(Stored data)
========================================================================
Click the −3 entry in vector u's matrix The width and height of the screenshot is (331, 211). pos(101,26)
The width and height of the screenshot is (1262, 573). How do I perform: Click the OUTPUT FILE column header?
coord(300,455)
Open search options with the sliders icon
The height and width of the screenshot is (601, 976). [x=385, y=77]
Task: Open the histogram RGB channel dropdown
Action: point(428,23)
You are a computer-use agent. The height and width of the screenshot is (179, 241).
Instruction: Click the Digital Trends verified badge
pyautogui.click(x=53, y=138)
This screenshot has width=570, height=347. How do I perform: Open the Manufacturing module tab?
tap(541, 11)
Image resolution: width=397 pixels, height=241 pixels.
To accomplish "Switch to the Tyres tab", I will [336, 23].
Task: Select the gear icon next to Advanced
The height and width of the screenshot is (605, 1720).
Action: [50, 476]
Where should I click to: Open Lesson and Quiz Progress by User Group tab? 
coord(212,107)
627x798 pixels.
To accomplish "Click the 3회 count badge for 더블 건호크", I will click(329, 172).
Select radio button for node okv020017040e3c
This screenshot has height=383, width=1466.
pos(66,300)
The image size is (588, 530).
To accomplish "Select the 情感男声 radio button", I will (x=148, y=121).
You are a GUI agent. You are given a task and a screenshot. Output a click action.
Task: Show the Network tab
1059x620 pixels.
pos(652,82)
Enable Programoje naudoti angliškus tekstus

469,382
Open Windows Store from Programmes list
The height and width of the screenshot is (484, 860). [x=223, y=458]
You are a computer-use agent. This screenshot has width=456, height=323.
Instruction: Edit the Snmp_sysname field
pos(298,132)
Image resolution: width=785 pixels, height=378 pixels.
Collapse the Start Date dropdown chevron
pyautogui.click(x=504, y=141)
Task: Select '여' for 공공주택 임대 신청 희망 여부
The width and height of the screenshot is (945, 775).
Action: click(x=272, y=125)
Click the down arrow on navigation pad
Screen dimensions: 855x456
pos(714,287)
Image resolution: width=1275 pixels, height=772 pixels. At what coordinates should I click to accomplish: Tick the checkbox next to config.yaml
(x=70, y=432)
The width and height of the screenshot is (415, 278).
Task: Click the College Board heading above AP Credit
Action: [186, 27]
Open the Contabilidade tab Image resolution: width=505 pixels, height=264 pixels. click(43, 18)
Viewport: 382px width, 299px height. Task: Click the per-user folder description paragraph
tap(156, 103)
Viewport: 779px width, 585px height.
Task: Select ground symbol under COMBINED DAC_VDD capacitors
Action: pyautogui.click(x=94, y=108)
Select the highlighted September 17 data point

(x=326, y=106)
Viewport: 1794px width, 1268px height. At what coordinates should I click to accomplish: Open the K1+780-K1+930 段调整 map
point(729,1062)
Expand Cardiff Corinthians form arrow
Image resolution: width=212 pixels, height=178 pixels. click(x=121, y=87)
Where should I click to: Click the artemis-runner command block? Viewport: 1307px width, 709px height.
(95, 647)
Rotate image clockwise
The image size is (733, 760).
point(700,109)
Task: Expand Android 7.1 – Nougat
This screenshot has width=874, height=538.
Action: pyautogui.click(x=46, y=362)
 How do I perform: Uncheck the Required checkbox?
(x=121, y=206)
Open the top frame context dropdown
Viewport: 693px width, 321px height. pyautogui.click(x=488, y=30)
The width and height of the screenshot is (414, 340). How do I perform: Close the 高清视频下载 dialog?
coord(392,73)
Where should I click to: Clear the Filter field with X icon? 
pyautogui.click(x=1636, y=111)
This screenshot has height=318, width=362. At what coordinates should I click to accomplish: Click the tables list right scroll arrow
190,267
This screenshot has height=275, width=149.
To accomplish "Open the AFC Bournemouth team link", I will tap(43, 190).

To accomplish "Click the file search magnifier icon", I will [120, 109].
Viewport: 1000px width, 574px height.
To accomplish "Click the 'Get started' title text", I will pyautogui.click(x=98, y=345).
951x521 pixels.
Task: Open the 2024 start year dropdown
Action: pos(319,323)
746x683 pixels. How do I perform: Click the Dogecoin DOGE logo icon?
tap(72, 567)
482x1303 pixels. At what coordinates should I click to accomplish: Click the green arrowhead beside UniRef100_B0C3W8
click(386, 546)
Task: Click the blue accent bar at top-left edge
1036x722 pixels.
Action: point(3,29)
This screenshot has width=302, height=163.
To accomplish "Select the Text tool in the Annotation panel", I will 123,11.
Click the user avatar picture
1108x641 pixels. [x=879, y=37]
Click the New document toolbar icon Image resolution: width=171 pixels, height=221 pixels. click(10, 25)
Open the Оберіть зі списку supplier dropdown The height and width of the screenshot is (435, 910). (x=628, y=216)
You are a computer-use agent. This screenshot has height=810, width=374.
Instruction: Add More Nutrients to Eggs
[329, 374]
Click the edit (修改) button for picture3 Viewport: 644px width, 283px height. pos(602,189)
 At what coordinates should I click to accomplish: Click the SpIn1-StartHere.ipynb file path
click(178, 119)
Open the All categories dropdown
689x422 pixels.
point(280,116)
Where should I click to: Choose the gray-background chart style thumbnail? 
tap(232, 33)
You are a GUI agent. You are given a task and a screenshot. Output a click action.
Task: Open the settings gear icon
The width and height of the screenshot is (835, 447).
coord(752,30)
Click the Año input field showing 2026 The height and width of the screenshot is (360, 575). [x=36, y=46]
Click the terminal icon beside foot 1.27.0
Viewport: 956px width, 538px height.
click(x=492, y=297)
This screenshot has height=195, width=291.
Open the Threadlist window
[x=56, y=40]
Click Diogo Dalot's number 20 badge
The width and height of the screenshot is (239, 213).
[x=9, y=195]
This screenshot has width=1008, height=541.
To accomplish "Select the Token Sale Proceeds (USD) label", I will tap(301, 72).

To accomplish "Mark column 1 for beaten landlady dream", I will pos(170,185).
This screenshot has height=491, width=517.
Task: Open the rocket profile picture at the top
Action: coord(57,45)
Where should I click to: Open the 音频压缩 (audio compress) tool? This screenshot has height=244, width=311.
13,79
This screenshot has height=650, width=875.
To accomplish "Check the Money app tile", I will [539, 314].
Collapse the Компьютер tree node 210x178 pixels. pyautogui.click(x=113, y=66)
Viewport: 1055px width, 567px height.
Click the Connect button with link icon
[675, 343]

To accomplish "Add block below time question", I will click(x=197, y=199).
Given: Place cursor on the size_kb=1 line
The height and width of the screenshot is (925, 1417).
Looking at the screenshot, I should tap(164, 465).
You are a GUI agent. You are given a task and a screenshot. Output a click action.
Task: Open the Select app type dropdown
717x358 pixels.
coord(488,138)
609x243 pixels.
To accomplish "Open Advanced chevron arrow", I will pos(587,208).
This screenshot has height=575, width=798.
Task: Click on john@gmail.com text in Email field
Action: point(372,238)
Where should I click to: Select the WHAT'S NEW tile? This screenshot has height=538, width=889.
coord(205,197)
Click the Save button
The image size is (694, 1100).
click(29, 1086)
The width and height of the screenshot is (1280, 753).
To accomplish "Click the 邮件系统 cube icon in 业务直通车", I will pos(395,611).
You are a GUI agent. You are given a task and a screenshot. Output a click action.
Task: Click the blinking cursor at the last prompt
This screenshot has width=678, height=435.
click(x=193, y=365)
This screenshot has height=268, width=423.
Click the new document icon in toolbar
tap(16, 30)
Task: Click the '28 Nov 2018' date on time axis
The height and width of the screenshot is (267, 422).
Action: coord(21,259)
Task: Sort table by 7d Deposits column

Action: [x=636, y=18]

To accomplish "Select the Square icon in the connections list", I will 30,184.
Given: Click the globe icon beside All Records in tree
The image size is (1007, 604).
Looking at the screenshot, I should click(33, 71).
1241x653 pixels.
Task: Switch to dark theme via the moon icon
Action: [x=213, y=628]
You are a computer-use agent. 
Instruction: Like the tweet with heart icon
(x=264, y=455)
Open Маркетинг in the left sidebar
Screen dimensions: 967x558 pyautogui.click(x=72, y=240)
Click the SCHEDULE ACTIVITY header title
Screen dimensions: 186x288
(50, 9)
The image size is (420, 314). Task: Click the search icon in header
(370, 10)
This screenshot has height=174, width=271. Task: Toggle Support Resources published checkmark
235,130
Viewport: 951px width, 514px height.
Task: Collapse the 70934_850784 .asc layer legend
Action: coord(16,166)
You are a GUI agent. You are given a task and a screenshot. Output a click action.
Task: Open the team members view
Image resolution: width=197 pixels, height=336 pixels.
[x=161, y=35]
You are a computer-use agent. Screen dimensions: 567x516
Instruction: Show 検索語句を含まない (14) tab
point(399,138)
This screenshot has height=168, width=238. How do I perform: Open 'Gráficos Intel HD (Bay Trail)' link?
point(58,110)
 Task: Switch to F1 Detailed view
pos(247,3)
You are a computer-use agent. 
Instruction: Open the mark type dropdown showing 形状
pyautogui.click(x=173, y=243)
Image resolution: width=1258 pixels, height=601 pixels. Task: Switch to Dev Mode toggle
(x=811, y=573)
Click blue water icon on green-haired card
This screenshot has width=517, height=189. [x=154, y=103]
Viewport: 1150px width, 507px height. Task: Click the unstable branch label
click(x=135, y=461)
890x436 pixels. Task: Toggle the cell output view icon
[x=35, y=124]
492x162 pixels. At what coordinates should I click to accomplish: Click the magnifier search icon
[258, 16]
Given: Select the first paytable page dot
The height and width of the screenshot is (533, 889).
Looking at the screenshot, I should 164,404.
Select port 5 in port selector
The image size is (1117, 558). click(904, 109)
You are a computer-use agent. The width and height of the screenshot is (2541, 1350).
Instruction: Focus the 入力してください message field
========================================================================
The problem:
From the data, pick out every line that includes "tree".

Answer area:
Collapse the Компьютер tree node 210x178 pixels. pyautogui.click(x=113, y=66)
Given: Click the globe icon beside All Records in tree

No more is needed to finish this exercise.